Causou polémica a recente aprovação no Parlamento duma lei que isenta os Partidos do pagamento de IVA e deixaria de limitar os donativos que lhes forem feitos. Acho esta polémica injustificada, uma perda de tempo que apenas prejudica a apreciação de assuntos verdadeiramente importantes. Quais? Para não ferir suscetibilidades cá na terra, vejam-se exemplos de leis que marcaram os destinos de outros países, que cito para ajudar o nosso Parlamento no seu programa para 2018: no Turquemenistão desde 2005 é proibido o playback para preservar a “verdadeira cultura”; no Irão é proibido aos homens usar rabos-de-cavalo ou cabelos espetados; na China desde 2007 é proibida a reencarnação de monges budistas sem autorização do governo.
Acredito que a única motivação daqueles que tentam aviltar esta lei é a inveja. Se todo cidadão português sonha em não pagar IVA, o que tem de estranho esta medida? Há gente a vangloriar-se de ter contas nas Ilhas Caimão para fugir aos impostos, mas quando são os partidos que não pagam, e dentro da lei, já se critica. Para mais, uma crítica gratuita (a palavra não é talvez a mais adequada), pois toda a gente sabe que são sempre os mesmos que pagam as contas. Argumenta um constitucionalista que esta lei viola o princípio da igualdade. Isto tem é que ser feito para todos, e faz bem o nosso Parlamento ir começando já!

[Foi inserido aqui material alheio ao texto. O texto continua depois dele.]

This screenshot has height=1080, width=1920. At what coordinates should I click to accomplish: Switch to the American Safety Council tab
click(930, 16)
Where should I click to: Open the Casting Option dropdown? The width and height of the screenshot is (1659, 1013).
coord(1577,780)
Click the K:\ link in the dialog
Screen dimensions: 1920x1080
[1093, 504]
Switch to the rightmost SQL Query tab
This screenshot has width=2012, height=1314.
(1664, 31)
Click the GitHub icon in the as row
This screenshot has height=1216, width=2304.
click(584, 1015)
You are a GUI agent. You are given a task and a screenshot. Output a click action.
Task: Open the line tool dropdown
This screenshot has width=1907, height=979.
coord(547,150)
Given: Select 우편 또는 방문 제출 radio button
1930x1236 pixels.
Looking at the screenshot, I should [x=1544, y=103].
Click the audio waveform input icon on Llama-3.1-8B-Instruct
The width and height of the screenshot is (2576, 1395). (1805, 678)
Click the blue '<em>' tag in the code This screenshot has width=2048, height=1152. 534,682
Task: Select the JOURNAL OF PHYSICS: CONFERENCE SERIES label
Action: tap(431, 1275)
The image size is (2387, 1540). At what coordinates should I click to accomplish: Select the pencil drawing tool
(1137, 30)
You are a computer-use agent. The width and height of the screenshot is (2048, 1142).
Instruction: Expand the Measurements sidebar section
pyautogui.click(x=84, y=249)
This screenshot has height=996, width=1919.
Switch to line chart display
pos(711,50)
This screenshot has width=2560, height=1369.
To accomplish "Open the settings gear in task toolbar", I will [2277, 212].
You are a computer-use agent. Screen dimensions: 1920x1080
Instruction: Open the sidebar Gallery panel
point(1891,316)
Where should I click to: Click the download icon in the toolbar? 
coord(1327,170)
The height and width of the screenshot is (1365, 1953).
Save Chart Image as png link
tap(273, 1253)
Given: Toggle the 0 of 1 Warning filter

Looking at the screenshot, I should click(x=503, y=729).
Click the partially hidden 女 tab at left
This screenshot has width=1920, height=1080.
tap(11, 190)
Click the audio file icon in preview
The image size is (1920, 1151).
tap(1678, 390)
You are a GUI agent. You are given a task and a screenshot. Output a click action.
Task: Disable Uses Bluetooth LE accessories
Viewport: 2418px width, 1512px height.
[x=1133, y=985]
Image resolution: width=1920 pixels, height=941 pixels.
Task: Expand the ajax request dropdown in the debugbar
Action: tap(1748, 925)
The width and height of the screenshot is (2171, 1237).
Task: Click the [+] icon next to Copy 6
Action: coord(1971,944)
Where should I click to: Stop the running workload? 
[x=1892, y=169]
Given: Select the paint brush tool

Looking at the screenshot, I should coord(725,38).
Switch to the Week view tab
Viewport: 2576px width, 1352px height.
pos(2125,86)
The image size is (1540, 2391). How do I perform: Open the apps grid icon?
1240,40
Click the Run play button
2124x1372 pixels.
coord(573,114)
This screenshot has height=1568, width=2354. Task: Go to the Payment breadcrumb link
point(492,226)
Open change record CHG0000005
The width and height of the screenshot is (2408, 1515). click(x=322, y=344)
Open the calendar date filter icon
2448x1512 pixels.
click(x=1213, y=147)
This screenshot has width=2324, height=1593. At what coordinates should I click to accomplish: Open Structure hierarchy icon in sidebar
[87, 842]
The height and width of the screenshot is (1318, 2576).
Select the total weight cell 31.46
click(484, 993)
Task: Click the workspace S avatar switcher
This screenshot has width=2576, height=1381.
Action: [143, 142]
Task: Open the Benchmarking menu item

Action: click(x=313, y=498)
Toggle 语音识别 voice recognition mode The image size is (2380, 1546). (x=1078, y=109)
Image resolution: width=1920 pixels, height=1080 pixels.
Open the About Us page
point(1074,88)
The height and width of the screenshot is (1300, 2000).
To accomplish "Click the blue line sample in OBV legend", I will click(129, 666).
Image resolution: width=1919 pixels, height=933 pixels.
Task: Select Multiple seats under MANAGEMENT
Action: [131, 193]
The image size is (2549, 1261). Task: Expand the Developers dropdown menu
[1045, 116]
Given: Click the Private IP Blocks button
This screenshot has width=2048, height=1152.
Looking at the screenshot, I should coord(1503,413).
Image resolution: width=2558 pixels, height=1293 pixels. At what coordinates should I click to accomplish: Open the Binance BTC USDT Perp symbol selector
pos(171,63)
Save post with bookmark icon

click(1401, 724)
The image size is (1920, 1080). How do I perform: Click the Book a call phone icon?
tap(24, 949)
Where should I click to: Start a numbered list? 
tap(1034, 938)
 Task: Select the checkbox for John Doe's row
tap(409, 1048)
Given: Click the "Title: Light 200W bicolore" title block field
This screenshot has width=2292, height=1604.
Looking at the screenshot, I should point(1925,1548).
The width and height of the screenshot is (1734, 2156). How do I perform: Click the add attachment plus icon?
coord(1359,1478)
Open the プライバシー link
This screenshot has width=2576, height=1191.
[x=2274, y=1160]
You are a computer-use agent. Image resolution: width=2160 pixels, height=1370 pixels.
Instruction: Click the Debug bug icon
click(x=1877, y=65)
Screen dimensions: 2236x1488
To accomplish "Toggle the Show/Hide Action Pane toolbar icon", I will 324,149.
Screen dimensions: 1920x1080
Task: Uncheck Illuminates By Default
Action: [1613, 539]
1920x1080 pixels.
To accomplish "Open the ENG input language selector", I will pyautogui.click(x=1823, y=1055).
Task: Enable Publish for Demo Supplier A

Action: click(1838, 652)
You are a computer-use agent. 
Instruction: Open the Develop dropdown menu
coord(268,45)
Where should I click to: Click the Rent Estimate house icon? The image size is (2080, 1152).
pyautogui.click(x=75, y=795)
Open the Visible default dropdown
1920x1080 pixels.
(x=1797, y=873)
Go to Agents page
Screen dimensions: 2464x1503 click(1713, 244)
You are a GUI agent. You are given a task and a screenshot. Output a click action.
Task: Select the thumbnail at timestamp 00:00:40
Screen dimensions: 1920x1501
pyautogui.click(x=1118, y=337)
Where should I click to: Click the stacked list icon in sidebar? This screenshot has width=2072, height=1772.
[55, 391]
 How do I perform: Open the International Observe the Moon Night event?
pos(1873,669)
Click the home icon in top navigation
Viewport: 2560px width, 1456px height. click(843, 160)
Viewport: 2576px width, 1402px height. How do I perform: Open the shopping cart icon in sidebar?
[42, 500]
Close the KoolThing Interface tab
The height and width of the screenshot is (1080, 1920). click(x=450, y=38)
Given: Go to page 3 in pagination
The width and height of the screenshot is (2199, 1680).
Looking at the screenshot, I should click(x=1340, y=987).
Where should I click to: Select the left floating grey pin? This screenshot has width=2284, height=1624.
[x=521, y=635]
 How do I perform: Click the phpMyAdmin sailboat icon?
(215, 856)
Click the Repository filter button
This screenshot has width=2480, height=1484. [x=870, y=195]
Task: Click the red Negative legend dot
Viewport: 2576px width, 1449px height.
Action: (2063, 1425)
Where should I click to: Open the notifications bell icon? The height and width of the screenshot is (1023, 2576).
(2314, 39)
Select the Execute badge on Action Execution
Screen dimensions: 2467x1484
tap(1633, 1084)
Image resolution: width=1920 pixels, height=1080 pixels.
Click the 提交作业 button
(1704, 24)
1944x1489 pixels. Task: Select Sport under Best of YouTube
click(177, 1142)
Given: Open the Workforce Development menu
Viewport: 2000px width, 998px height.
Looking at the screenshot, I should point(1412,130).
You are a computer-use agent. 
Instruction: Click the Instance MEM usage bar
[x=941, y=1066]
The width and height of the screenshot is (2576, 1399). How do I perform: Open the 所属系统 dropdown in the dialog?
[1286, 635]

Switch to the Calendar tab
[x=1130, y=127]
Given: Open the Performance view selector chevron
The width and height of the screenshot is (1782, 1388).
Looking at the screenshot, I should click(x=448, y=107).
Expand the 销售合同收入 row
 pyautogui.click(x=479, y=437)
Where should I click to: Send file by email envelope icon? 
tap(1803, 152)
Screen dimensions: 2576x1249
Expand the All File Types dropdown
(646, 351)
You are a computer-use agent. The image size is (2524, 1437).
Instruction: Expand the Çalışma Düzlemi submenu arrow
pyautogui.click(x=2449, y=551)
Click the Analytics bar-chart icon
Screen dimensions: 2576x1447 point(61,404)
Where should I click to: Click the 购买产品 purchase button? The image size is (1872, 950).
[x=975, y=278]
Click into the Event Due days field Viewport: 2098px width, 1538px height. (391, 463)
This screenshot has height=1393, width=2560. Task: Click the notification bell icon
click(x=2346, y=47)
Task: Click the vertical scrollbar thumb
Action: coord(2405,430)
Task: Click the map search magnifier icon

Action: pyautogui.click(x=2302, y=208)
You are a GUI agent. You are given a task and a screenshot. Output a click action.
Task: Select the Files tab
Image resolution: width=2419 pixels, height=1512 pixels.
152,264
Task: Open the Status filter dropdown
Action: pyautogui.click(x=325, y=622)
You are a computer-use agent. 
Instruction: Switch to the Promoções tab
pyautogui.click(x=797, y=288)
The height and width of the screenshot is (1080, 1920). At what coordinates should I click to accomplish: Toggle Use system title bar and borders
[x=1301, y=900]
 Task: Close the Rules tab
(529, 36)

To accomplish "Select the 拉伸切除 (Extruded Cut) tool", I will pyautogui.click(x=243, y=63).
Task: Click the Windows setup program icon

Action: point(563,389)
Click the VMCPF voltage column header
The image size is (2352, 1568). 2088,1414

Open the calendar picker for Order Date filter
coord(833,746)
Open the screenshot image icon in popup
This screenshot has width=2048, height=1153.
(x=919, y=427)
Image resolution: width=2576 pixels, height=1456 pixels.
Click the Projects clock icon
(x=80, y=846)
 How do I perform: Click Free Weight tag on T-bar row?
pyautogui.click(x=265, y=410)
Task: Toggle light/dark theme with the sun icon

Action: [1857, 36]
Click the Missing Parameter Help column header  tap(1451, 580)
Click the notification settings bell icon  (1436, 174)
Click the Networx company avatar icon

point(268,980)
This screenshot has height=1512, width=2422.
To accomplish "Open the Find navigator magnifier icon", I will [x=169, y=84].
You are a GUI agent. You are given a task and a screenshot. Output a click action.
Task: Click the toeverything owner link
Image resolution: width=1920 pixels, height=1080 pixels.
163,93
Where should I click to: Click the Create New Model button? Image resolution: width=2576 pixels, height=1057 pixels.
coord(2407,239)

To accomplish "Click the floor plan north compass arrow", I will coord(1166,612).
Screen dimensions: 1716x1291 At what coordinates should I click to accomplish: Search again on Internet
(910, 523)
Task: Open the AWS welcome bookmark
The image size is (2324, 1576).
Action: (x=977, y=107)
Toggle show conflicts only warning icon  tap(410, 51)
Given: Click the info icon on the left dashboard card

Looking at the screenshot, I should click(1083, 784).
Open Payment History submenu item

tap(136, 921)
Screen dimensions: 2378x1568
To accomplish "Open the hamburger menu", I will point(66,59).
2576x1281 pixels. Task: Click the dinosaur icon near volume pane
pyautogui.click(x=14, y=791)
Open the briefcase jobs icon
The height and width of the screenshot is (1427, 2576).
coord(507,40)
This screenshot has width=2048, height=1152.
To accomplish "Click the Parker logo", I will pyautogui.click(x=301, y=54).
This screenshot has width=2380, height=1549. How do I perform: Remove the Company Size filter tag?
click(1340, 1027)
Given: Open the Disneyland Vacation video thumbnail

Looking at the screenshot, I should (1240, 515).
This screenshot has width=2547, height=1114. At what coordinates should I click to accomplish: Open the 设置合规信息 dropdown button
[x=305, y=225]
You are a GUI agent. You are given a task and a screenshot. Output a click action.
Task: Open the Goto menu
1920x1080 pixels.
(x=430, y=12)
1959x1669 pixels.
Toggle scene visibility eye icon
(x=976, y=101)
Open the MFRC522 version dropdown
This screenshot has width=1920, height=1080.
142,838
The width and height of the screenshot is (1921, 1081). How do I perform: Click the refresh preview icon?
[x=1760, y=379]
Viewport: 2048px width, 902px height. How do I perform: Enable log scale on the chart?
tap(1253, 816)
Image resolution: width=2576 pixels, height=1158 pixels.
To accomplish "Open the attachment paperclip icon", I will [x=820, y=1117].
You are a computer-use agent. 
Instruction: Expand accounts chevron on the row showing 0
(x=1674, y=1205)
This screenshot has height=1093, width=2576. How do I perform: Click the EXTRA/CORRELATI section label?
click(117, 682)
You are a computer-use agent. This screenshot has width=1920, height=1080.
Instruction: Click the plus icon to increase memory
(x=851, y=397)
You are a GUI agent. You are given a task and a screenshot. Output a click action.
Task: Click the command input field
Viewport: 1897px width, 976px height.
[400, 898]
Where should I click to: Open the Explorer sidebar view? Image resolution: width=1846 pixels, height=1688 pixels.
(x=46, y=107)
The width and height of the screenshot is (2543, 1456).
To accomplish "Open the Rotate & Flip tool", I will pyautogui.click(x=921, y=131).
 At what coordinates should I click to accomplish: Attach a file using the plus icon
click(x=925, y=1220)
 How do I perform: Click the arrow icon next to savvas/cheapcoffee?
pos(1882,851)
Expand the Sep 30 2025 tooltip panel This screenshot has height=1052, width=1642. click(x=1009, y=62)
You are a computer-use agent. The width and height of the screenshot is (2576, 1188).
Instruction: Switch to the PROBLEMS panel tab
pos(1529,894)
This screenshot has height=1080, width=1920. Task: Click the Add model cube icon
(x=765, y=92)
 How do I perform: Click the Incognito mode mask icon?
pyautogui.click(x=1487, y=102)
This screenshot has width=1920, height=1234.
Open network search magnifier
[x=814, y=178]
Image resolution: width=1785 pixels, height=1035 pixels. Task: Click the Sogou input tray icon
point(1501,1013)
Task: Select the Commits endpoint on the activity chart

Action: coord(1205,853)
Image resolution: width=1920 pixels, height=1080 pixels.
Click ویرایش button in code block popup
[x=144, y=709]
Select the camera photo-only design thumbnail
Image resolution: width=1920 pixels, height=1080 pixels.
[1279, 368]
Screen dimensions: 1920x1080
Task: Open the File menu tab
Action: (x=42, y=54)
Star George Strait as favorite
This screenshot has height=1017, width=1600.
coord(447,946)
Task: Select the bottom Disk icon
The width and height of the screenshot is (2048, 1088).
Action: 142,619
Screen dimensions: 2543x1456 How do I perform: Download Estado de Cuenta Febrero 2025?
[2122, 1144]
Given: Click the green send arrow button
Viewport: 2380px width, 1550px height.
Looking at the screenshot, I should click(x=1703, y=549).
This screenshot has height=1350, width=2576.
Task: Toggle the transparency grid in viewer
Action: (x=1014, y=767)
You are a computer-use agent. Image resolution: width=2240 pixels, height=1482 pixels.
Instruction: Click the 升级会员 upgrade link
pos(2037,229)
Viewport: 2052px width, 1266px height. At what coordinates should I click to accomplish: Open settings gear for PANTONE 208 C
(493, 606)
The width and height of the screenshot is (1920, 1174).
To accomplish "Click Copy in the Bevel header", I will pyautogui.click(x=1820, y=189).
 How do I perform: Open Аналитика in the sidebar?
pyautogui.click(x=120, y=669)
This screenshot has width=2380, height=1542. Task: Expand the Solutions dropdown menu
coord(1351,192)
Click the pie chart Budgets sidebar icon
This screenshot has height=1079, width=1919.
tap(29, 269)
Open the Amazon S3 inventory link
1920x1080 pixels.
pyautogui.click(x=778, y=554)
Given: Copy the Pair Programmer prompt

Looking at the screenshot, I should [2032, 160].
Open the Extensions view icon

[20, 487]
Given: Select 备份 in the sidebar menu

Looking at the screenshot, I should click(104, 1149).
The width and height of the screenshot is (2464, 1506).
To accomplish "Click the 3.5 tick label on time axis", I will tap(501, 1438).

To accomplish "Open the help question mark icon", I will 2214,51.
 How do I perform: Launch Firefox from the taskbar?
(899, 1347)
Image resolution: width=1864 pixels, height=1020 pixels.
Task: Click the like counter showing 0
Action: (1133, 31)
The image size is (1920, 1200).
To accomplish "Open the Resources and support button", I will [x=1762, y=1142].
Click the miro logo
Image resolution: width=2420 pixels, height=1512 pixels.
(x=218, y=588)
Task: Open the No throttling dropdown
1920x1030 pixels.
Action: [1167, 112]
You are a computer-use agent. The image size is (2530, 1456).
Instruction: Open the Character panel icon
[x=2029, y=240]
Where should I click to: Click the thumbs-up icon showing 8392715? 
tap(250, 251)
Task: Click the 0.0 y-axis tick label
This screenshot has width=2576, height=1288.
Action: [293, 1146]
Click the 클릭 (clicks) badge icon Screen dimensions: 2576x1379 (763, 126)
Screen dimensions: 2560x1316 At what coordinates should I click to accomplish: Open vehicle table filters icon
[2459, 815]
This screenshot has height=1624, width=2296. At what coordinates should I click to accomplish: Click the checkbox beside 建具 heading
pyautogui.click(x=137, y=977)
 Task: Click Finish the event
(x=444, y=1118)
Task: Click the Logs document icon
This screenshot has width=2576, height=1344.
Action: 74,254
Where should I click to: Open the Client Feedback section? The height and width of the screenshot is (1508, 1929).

Depois, o Parlamento foi acusado de ter feito esta proposta às escondidas, e nem haver atas das reuniões do grupo de trabalho que a fez. Há quem diga que é uma violação da transparência, um conluio partidário para aprovar “pela calada um conjunto de benesses privadas”. Desde quando o nosso Parlamento é transparente? E por uma vez que estão quase todos os parlamentares de acordo (votaram contra o CDS e o PAN), o consenso já não é importante? E se não há atas não é para esconder nada, é porque se trabalhou depressa por o ano estar a acabar – o que mostra a má vontade de achar que foi “sintomática a aprovação a poucos dias do Natal”. Sintomática, de quê? Do Natal ser no fim do ano? Por uma vez que a nossa Assembleia foi produtiva e fez as coisas a tempo, vai de criticar. Preso por ter cão, preso por não ter.
Diz um despeitado num blog que o Parlamento e os Partidos deviam era estar ao nosso serviço, e não o contrário. Mas é o que se passa! Temos um sistema político de luxo, não de lixo, e os luxos pagam-se. Se os partidos estão ao serviço do povo, o que esta lei faz é devolver ao povo (contribuinte) um problema. Consta que o Presidente terá dito que, mal saia da cama do hospital, vai vetar a lei. Não saia, não saia!
Nota biográfica:
Hemp Lastru (n. 1954, em Praga) é sobrinho neto de Franz Kafka. Democrata convicto, ativista e lutador político, é preso várias vezes pela polícia secreta checoslovaca, tendo sido sentenciado em 1985 ao corte de uma orelha sob a acusação de “escutar às portas”. Abandona a política em 1999, deixando Praga para residir em Espanha. Mudou-se para Portugal em 2005 porque “gostaria de viver num país onde os processos são como descrevia o meu tio-avô nos livros.”